In [1]:
import torch
import multiprocessing
from transformers import set_seed
from transformers import pipeline
import pandas as pd

set_seed(42)

In [2]:
if torch.cuda.is_available():
    DEVICE = torch.device("cuda")
    n_gpu = float(torch.cuda.device_count())
    device_name = torch.cuda.get_device_name(DEVICE)
elif torch.backends.mps.is_available():
    DEVICE = torch.device("mps")
    device_name = "Apple Silicon Device"
    n_gpu = 1.0
else:
    DEVICE = torch.device("cpu")
    device_name = "CPU"
    n_gpu = 0.0

n_cores = multiprocessing.cpu_count()
print(f"Number of GPUs: {n_gpu} / Number of CPU Cores: {n_cores}")
print(f"Training on {device_name} ({DEVICE})")

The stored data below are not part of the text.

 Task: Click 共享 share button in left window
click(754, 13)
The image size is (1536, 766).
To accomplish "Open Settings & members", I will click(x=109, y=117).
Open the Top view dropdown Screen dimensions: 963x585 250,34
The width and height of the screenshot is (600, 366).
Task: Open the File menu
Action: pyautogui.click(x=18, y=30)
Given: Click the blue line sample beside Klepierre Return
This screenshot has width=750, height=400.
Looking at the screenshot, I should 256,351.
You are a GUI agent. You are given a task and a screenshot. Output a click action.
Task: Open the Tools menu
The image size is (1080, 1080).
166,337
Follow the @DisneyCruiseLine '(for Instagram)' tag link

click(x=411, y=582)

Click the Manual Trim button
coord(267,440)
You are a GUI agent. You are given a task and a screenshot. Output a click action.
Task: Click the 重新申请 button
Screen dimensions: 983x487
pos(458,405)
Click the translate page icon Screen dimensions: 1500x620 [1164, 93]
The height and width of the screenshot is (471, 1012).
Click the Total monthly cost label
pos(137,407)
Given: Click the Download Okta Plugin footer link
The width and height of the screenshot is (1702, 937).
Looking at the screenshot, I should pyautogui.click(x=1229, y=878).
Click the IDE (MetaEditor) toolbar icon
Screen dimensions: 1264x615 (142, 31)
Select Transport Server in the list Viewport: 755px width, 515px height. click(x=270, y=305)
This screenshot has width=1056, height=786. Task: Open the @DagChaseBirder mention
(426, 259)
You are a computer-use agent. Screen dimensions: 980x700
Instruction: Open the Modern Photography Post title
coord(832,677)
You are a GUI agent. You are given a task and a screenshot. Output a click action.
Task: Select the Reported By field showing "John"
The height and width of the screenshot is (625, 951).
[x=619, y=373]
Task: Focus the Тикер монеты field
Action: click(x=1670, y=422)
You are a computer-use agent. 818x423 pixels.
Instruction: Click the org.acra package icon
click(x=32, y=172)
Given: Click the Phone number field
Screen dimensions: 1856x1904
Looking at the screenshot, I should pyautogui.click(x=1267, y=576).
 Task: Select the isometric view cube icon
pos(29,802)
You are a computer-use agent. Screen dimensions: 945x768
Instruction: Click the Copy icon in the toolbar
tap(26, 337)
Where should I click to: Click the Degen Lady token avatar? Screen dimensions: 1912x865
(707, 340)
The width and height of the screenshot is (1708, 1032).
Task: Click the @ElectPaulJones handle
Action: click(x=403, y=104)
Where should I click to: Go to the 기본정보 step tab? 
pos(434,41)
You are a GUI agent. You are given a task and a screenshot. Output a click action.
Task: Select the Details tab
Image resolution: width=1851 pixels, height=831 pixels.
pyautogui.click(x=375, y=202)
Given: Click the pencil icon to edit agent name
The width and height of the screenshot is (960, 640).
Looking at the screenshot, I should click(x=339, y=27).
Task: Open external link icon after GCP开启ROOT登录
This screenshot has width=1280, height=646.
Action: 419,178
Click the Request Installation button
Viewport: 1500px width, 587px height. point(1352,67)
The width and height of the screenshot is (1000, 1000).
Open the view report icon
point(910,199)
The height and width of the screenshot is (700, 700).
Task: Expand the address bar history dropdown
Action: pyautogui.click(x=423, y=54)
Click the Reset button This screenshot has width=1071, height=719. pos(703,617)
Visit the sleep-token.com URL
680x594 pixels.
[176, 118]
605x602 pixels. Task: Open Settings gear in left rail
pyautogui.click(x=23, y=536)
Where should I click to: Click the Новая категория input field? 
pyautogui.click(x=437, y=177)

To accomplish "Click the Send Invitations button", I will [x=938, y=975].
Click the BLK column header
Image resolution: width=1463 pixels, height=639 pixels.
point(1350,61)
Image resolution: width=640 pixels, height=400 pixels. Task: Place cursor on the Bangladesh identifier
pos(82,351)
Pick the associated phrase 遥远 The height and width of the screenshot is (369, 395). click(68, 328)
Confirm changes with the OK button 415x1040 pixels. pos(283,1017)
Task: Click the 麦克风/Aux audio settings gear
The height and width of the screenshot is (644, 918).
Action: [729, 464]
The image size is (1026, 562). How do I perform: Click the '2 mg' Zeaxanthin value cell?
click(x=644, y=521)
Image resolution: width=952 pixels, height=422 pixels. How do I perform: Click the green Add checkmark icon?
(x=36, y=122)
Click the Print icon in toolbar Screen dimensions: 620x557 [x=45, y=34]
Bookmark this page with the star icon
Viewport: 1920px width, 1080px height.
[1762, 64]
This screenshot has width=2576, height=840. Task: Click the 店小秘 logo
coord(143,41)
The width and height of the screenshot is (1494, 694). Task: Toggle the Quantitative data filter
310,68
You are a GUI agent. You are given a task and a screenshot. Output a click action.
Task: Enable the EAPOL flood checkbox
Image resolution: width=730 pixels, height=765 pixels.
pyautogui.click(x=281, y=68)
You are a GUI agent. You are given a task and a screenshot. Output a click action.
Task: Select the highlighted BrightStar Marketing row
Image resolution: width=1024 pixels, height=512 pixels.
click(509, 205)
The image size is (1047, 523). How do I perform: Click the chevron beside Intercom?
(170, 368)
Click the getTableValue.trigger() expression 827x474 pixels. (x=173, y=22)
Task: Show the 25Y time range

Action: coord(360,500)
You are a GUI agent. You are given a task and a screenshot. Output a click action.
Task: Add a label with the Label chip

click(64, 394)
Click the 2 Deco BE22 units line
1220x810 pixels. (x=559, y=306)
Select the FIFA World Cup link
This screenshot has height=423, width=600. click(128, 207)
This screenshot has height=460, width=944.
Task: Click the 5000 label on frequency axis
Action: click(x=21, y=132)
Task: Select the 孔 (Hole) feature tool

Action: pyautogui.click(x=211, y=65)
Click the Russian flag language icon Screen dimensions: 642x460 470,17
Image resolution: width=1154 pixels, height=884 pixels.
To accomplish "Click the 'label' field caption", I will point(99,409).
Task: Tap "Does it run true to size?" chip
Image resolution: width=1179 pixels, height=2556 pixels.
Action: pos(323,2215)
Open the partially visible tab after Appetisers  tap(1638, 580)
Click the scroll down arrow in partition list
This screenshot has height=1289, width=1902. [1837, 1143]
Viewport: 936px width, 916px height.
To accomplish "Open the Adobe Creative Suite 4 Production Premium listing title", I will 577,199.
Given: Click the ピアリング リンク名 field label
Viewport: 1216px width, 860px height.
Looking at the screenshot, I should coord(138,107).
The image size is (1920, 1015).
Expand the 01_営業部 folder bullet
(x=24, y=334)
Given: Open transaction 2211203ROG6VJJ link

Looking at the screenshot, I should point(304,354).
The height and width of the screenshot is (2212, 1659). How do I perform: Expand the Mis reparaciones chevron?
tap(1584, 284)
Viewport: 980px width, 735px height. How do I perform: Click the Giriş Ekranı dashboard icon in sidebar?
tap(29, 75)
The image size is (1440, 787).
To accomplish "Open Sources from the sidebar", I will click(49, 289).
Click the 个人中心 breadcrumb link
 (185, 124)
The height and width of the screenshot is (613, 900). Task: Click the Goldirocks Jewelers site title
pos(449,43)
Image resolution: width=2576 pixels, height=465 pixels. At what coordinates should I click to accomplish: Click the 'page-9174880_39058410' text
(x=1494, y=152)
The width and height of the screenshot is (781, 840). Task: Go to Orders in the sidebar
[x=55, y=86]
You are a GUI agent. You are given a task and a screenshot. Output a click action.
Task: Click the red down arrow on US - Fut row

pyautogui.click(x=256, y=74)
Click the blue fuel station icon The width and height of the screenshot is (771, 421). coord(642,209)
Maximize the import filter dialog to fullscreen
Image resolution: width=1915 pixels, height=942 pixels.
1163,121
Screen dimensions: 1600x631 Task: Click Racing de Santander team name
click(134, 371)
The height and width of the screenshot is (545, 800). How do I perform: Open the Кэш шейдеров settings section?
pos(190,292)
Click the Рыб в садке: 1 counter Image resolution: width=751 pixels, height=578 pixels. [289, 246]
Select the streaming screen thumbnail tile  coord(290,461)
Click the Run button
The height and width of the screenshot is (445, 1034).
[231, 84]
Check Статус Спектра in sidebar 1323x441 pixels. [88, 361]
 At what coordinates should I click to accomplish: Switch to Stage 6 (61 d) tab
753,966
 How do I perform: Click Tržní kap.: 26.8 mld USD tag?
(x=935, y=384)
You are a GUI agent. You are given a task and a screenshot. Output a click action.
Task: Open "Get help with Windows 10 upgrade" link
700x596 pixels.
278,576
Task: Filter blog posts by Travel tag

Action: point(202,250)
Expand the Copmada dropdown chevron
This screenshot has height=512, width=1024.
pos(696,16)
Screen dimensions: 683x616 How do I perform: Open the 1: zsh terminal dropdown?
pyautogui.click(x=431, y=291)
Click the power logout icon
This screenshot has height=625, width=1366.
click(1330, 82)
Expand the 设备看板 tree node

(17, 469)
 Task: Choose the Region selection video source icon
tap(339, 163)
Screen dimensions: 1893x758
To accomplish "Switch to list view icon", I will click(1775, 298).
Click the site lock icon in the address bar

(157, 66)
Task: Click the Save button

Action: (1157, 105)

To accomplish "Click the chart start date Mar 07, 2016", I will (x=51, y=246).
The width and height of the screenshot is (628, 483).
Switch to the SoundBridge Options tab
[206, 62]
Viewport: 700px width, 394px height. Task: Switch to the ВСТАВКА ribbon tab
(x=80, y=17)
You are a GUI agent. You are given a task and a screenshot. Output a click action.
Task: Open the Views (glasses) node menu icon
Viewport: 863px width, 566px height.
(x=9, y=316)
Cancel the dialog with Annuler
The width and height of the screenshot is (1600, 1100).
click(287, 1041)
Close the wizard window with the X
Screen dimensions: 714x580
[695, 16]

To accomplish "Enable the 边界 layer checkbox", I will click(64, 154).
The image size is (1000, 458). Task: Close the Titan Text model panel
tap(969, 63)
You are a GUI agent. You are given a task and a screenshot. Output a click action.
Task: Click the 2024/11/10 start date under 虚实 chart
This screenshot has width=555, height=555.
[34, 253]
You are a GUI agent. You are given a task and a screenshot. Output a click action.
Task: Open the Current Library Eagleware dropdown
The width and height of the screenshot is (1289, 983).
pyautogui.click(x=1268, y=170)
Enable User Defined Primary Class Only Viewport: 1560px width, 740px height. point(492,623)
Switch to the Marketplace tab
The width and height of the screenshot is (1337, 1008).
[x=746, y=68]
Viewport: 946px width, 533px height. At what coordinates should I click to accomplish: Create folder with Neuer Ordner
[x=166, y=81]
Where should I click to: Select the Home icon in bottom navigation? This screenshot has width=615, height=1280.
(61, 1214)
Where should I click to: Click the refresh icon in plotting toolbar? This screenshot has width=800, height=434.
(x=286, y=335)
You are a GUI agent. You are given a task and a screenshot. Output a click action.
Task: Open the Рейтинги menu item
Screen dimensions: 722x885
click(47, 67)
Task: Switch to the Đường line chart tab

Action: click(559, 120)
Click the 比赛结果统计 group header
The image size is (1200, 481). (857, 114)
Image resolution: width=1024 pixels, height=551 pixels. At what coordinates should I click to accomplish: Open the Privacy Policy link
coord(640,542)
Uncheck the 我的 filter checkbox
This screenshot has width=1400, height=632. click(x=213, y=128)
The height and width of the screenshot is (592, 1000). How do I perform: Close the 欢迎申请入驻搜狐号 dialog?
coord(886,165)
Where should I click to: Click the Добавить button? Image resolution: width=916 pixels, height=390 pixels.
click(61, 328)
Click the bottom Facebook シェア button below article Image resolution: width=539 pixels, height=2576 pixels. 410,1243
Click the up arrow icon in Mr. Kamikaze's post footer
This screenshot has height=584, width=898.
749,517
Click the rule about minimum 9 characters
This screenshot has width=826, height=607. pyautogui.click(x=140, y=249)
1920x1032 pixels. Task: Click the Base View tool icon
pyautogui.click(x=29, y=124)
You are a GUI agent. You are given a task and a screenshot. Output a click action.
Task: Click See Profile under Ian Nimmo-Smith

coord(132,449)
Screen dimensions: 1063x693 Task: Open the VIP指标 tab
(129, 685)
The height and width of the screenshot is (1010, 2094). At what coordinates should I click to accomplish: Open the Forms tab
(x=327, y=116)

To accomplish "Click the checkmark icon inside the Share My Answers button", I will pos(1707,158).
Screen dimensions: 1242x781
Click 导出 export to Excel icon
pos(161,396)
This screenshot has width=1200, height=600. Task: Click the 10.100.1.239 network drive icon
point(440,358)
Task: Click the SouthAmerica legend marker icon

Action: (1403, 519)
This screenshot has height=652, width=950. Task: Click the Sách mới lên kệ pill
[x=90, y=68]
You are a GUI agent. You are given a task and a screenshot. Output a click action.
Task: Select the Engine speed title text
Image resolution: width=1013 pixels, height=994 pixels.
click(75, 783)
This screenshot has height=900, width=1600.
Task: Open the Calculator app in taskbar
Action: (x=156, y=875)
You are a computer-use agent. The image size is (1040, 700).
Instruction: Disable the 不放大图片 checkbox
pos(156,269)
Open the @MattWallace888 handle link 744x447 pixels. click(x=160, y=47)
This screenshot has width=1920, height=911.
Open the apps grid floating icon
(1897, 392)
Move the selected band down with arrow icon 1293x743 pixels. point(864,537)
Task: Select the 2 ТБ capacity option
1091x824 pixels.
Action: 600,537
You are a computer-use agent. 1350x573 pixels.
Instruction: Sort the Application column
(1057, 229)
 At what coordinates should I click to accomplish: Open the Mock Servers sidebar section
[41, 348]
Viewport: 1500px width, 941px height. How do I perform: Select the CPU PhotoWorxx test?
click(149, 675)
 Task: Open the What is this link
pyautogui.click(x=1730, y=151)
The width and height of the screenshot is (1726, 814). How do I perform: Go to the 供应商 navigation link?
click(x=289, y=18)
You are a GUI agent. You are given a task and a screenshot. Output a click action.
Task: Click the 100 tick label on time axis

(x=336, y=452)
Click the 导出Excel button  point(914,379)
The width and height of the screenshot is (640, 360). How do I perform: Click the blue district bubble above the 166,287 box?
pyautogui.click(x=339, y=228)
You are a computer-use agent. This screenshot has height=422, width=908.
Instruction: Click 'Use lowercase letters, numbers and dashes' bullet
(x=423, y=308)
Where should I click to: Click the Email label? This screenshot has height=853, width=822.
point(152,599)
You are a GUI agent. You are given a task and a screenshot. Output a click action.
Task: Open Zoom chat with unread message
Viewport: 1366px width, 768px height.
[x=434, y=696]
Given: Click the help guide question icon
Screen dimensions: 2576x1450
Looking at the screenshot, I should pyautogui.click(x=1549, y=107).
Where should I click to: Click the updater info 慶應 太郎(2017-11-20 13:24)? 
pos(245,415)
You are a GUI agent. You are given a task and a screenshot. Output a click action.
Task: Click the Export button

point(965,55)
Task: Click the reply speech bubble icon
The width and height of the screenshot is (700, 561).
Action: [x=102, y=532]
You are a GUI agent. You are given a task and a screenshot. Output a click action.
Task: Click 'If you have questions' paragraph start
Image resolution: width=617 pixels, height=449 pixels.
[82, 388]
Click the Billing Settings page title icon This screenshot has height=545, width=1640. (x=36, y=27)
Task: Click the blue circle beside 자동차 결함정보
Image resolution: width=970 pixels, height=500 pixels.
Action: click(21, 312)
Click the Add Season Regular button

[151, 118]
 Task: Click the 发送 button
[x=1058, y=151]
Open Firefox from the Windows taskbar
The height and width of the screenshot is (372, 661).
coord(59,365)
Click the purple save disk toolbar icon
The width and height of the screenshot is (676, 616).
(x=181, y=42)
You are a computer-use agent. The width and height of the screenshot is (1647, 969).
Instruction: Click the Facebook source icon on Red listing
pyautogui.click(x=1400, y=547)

Number of GPUs: 1.0 / Number of CPU Cores: 24
Training on NVIDIA GeForce RTX 4090 (cuda)


In [3]:
context = """Scaled Dot-Product Attention
We call our particular attention "Scaled Dot-Product Attention". The input consists of
queries and keys of dimension d_k, and values of dimension d_v. We compute the dot products of the
query with all keys, divide each by square root(d_k), and apply a softmax function to obtain the weights on the
values. In practice, we compute the attention function on a set of queries simultaneously, packed together
into a matrix Q. The keys and values are also packed together into matrices K and V .
The two most commonly used attention functions are additive attention, and dot-product (multiplicative) attention. 
Dot-product attention is identical to our algorithm, except for the scaling factor of square root(1/d_k). 
Additive attention computes the compatibility function using a feed-forward network with
a single hidden layer. While the two are similar in theoretical complexity, dot-product attention is
much faster and more space-efficient in practice, since it can be implemented using highly optimized
matrix multiplication code.
While for small values of d_k the two mechanisms perform similarly, additive attention outperforms
dot product attention without scaling for larger values of d_k. We suspect that for large values of
d_k, the dot products grow large in magnitude, pushing the softmax function into regions where it has
extremely small gradients. To counteract this effect, we scale the dot products by square root(1/d_k).

Multi-Head Attention
Instead of performing a single attention function with dmodel-dimensional keys, values and queries,
we found it beneficial to linearly project the queries, keys and values h times with different, learned
linear projections to dk, dk and dv dimensions, respectively. On each of these projected versions of
queries, keys and values we then perform the attention function in parallel, yielding dv-dimensional
output values. These are concatenated and once again projected, resulting in the final values.
Multi-head attention allows the model to jointly attend to information from different representation
subspaces at different positions. With a single attention head, averaging inhibits this.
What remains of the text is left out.